> **Exercise passage**:
Garlic

Folk medicine was not wholly incorrect when it first engendered the notion that garlic wards off vampires. It wards off most other frightening things. Certainly, garlic thwarts cancers and weak immune systems; it also promotes healthier blood pressure and builds stronger, more discerning palates. Garlic, collected in its frail, translucent sac, is like a bundle of gems, collected for the celebration of long life. A lesser-known bit of folklore decrees that two people predisposed to garlic should never fall in love. Like most Mediterranean gems, garlic is a hot weather creation, dependent on heat to release its juices and reach the sweet apex of its flavor. Two hot-weathered people eating roasted garlic engage in a highly combustible activity, due at any time to explode.

I’d roasted countless pots of those aromatic clusters in the oven – how the oil popped and crackled as it infused the hot cloves! While the garlic roasted, I envisioned long rows of grapevines sloping the Italian alps as some young man named Sandro or Niccolo walked desolately among them, whistling Italian folk songs and daydreaming about the poetry in a naked woman’s form. Oh Niccolo, I wondered, why are you so elusive? When Niccolo finally entered my life, he may have changed his name, but I recognized his song and slipped gratefully and without hesitation on an oily garlic skin into his poetic and crazy arms.

I knew he was troubled before we started dating. I’d sat in his office and listened to his unusual notions countless times, doing my best to sympathize with ideas I didn’t really understand and suspicions I didn’t necessarily share. He talked and I listened, and one day I found myself sitting on his lap, my hands hopelessly tangled in his long, dark hair, kissing his lips like my life depended on it.

Dataset excerpts:
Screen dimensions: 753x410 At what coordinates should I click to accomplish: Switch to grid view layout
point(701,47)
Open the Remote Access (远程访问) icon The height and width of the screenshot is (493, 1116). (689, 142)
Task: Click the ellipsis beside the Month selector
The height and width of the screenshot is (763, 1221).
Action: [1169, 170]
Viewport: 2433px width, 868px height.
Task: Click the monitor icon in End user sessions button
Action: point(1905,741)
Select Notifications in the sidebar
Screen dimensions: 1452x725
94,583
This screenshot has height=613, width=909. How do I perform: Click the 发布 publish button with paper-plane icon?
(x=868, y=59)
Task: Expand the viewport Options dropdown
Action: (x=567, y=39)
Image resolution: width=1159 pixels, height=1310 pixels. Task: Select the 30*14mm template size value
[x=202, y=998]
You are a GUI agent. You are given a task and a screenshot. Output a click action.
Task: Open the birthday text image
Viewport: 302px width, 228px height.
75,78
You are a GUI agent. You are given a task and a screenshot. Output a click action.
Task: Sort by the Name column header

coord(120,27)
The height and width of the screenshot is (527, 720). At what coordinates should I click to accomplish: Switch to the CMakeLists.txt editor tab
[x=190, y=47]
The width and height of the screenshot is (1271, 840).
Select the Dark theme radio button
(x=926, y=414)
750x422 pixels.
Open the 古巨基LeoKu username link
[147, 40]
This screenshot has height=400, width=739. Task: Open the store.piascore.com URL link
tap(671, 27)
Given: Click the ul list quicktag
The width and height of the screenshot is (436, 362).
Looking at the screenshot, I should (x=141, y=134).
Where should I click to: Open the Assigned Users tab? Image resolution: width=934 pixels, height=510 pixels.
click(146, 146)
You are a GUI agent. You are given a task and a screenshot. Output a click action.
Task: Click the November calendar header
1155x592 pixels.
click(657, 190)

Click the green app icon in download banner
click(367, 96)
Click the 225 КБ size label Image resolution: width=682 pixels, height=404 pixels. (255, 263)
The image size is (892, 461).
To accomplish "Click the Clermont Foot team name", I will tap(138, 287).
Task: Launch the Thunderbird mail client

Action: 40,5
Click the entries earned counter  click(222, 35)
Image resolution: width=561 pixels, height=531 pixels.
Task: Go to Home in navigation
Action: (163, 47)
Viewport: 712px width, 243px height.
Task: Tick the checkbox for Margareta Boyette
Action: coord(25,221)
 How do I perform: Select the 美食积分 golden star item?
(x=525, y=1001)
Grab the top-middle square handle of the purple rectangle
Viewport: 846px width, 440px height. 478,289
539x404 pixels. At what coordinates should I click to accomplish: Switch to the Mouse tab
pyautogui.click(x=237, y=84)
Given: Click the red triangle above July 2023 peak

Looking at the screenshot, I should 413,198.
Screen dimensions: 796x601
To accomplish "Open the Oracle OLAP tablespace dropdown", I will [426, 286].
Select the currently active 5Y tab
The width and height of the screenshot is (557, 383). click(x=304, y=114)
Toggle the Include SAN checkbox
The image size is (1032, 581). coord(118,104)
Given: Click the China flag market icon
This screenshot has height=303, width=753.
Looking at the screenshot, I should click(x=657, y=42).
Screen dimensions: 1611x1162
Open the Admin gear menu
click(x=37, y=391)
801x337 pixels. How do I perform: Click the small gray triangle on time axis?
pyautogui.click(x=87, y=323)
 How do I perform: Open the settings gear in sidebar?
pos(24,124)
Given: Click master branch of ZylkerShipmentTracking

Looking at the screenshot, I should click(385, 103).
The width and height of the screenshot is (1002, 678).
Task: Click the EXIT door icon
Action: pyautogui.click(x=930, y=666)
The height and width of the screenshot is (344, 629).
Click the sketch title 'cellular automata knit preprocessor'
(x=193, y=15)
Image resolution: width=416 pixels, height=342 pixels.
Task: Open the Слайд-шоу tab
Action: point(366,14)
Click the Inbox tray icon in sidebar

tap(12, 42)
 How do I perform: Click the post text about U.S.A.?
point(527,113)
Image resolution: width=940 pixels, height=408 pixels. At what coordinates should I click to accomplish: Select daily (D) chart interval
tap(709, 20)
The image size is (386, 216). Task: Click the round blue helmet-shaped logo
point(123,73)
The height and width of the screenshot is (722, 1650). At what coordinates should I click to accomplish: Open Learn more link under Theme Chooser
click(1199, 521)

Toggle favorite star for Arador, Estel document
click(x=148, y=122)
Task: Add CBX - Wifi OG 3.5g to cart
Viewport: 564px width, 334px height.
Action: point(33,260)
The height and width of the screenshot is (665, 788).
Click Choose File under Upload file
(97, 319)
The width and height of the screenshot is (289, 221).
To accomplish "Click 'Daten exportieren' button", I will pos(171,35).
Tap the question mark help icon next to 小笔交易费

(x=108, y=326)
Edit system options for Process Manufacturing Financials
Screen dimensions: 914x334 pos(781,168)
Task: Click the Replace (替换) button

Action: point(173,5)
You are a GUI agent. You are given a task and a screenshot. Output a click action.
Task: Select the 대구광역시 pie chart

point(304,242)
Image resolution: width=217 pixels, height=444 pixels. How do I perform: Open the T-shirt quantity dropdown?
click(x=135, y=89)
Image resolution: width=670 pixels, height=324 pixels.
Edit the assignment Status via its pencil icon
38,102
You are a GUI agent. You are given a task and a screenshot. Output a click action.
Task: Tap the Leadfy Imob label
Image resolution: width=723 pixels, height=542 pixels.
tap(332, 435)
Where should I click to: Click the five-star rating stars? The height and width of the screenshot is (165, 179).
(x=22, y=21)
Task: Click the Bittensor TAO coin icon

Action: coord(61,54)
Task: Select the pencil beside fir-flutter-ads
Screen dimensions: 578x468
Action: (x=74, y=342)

> **What needs to be done**:
Carry on the garlic essay from its last sentence. You won't need the items.

> **Response to this exercise**:
The details lose focus, days that seemed to pass languidly and with a lot of laughter blur into the background. Over the course of a year, I rarely realized that what went on in my head was not the same as what went on in his. Sometimes, though, realization hit – and it seared, like the sting of garlic juice in a fresh wound. I could put his demons out of my mind and imagine him as my ideal companion, which in many regards he was, but he would never be able to move beyond the trials in his head. We split abruptly, cleft our bond rashly.

Some 8,000 years ago, the Mediterranean Sea flooded the Caspian Sea, which later became the Crimea and still later the Black Sea. When the flood subsided, the two seas separated, receding to their original corners of the world. I suppose that all things happen for such reasons, including the separation from my Niccolo: garlic lovers as we were, doomed to tempermental flights of fancy and connected by a secret deluge several thousand years old. Garlic has since become less central to my cooking, perhaps because it forces me to recall a very potent sting from many years ago. Each time I smell garlic now, my eyes water and I want to shout his name. And then I think of his kisses and a frail, cloistered part of my heart sparks with buried memory.